Parameters are selected in `train_cfg.json`.
In particular, check out these parameters:
```
model_name:
Set by default to EleutherAI/pythia-70m-deduped, the smallest Pythia variant.
If you have enough VRAM, you can select 160m, 410m, etc.
max_length:
The sequence length the model can process, in tokens. Reduce if you're running out of VRAM.
batchsize:
How many items to process in a batch. Use the largest batchsize your VRAM allows. Reduce if
out of VRAM. When reducing batchsize, you may also need to reduce lr.
```
TODO:
* Support checkpointing and checkpoint loading.### Deepspeed
Deepspeed implements optimizations for training that can significantly reduce the VRAM
requirement, at the cost of additional main RAM use. To use deepspeed,
```
accelerate launch --config_file accel_config.yaml train.py
```
If you receive an error about CPU Adam like this: `AttributeError: 'DeepSpeedCPUAdam' object has no attribute 'ds_opt_adam'`
Then try reinstalling deepspeed with these arguments: `DS_BUILD_CPU_ADAM=1 BUILD_UTILS=1 pip install deepspeed -U `
I had this problem on ROCm setups but not CUDA.## Inference
Use `infer.py` to output text with a trained model. This scripts loads the model
in a directory named `score-lm`, which is created by the training script when it finishes.
```
python infer.py --help
python infer.py -p "|"
```
The `-p` argument is the text to start generating from. Since a `|` is the start of a new measure,
it is the usual way to start generation of a new score. You could also manually enter your own score,
and let it continue from that.`temperature & topk` are the key parameters to modify during training. Both will result
in more randomness when set higher. At low temperatures (<0.5) you'll likely get the same
chord repeated over and over, and at higher temperatures you'll get scores that Nancarrow would love.
TODO:
* expose these on the CLI## Reconstructing the score.

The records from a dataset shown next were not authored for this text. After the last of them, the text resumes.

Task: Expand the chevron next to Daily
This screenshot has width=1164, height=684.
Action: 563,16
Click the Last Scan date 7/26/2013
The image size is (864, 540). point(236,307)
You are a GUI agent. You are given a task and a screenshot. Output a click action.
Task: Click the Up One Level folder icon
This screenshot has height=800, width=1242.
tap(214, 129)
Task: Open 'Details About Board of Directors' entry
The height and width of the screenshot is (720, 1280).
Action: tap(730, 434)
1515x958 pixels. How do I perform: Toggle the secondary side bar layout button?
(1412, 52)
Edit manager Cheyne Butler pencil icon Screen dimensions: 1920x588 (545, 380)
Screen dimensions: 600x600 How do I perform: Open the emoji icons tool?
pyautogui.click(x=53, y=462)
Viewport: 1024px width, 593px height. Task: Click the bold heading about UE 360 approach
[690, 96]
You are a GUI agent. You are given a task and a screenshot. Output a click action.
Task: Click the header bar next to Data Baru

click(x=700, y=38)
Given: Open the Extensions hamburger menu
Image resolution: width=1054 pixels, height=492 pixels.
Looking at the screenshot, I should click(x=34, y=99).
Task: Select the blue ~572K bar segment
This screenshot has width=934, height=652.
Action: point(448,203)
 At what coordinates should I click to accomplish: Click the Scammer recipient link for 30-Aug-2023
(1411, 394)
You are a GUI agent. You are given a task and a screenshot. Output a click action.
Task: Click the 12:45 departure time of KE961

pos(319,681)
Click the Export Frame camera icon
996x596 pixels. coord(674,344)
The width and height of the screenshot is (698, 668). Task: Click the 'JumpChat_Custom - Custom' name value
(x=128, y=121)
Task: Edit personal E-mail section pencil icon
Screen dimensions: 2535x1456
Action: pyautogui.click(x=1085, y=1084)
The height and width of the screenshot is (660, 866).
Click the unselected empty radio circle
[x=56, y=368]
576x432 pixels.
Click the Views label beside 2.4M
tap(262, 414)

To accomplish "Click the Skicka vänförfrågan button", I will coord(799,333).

`infer.py` will take the generated output from the model and try to reconstruct a musical score
out of it. Naturally, the model output is imperfect so the decoder will ignore and fix certain
errors such as:
* Invalid note names (like H) or octaves (like -6) are ignored.
This is done on a note by note basis within a chord, so a single bad note doesn't drop the entire chord.
* Invalid durations (anything too small for musescore to display) are changed to 0.5.
* Nothing is done to duplicates, but it's probably worth fixing. Musescore throws a warning,
but renders them anyway.
* We simplify ties to be only `start` or `None`, ignoring the `continue` or `stop` codes in music21.
* Currently, we do not follow the measure tokens generated by the model, and instead append
everything into one long stream and let music21 figure out where the measure boundaries should be.
* It's a future goal to benchmark the model's ability to generate notes that properly sum to a measure.
* Non-power-of-two duration (like triplets) handling seems bugged and needs more investigation, but
there aren't many triplets in the training data at the moment. They render but Musecore produces
warnings.## WSL2
Deepspeed hits an out of memory issue on WSL2, which is discussed in [this thread](https://github.com/microsoft/DeepSpeed/issues/2977)
Apply the workaround suggest, removing the pin memory call.